### Activity
Among the following entries, how many lines hold the string "computer"? State only the number.

### Records
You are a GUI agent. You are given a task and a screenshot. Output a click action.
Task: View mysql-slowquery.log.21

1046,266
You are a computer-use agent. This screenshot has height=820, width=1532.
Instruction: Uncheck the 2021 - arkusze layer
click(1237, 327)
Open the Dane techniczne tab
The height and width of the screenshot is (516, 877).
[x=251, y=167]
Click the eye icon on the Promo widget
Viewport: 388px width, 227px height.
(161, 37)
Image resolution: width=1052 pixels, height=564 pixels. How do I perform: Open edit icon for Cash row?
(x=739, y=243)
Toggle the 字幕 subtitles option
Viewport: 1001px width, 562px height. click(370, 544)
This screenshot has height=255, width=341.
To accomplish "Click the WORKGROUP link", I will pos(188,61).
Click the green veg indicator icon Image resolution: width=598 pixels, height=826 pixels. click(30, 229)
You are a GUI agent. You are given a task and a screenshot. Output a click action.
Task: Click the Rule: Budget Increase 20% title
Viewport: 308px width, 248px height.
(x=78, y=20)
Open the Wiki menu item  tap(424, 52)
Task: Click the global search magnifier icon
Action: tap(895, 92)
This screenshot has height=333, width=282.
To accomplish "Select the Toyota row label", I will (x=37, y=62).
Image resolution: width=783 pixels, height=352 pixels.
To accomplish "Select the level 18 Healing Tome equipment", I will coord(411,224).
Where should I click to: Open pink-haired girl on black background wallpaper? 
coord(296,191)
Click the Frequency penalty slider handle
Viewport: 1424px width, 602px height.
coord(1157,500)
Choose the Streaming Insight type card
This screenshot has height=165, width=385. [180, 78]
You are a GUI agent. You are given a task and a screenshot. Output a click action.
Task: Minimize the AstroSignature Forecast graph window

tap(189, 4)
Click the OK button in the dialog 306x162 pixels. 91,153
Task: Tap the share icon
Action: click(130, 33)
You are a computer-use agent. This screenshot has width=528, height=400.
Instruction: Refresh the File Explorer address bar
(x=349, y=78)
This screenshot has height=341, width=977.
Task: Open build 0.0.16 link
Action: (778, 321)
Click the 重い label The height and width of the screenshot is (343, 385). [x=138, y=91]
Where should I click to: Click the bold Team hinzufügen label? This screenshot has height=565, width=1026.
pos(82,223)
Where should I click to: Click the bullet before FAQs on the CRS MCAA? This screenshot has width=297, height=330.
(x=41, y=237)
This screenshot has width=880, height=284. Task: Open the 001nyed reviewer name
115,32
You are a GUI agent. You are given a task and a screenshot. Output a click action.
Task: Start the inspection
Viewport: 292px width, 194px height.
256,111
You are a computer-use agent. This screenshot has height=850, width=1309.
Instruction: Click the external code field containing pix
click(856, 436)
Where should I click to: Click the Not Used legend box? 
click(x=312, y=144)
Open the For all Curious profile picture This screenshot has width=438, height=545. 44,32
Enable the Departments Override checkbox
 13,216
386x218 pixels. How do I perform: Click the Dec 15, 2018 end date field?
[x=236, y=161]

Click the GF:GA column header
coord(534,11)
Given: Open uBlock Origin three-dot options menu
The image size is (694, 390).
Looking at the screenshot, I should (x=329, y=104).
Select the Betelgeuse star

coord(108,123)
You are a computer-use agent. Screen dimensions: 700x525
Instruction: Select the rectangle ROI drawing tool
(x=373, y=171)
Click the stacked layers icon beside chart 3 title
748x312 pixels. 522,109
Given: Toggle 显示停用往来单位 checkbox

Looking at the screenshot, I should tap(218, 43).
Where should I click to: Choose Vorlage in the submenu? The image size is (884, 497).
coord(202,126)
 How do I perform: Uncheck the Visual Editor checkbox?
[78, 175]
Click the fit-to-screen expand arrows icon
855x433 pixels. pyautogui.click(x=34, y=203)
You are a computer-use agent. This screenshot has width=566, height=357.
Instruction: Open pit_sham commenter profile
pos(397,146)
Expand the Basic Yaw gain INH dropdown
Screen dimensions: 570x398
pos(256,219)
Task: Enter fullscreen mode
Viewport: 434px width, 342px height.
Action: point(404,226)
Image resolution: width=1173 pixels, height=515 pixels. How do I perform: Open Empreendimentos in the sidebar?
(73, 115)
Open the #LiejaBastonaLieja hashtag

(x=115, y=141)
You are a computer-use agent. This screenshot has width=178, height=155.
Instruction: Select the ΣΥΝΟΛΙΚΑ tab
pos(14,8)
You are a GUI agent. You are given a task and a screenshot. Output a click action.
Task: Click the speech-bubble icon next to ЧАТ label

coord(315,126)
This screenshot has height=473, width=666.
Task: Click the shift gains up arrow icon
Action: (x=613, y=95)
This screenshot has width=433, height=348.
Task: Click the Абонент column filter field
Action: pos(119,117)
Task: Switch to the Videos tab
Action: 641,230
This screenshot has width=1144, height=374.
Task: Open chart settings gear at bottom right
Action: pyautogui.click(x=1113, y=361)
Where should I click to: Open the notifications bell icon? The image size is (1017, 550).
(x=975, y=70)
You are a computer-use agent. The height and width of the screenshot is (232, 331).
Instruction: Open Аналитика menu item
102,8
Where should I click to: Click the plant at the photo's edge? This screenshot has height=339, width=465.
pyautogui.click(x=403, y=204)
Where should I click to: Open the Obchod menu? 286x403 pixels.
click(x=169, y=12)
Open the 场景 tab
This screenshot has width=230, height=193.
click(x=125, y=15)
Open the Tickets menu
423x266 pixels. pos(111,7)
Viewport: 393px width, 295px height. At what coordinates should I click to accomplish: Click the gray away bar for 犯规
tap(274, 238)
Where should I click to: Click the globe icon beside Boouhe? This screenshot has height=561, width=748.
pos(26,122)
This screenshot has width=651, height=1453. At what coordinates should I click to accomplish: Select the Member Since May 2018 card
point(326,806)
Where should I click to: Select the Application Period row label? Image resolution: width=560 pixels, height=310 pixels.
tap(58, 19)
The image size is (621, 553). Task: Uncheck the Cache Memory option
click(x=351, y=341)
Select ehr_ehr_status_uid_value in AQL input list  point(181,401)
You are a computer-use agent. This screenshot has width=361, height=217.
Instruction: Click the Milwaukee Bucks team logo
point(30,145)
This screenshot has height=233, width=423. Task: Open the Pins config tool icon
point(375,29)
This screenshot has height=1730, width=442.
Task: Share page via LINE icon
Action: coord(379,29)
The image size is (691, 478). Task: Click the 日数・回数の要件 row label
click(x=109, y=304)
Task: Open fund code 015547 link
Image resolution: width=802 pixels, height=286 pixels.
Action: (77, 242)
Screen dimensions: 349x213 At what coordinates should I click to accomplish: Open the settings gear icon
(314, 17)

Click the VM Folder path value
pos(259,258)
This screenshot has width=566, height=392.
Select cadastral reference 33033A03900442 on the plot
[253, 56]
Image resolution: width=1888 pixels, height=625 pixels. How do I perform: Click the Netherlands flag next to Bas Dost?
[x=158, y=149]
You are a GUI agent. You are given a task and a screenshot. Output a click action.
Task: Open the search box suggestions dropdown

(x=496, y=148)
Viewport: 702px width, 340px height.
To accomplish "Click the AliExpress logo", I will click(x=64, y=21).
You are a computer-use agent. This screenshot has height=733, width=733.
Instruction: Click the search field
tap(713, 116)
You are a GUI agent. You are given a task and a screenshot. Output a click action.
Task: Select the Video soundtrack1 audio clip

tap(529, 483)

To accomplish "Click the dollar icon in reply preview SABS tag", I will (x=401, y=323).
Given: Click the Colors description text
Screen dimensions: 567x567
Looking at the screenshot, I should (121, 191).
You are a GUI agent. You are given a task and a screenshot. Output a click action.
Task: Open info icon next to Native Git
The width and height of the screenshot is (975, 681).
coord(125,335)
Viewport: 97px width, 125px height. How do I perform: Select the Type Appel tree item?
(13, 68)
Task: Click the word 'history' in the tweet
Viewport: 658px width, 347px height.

### Output for this exercise
9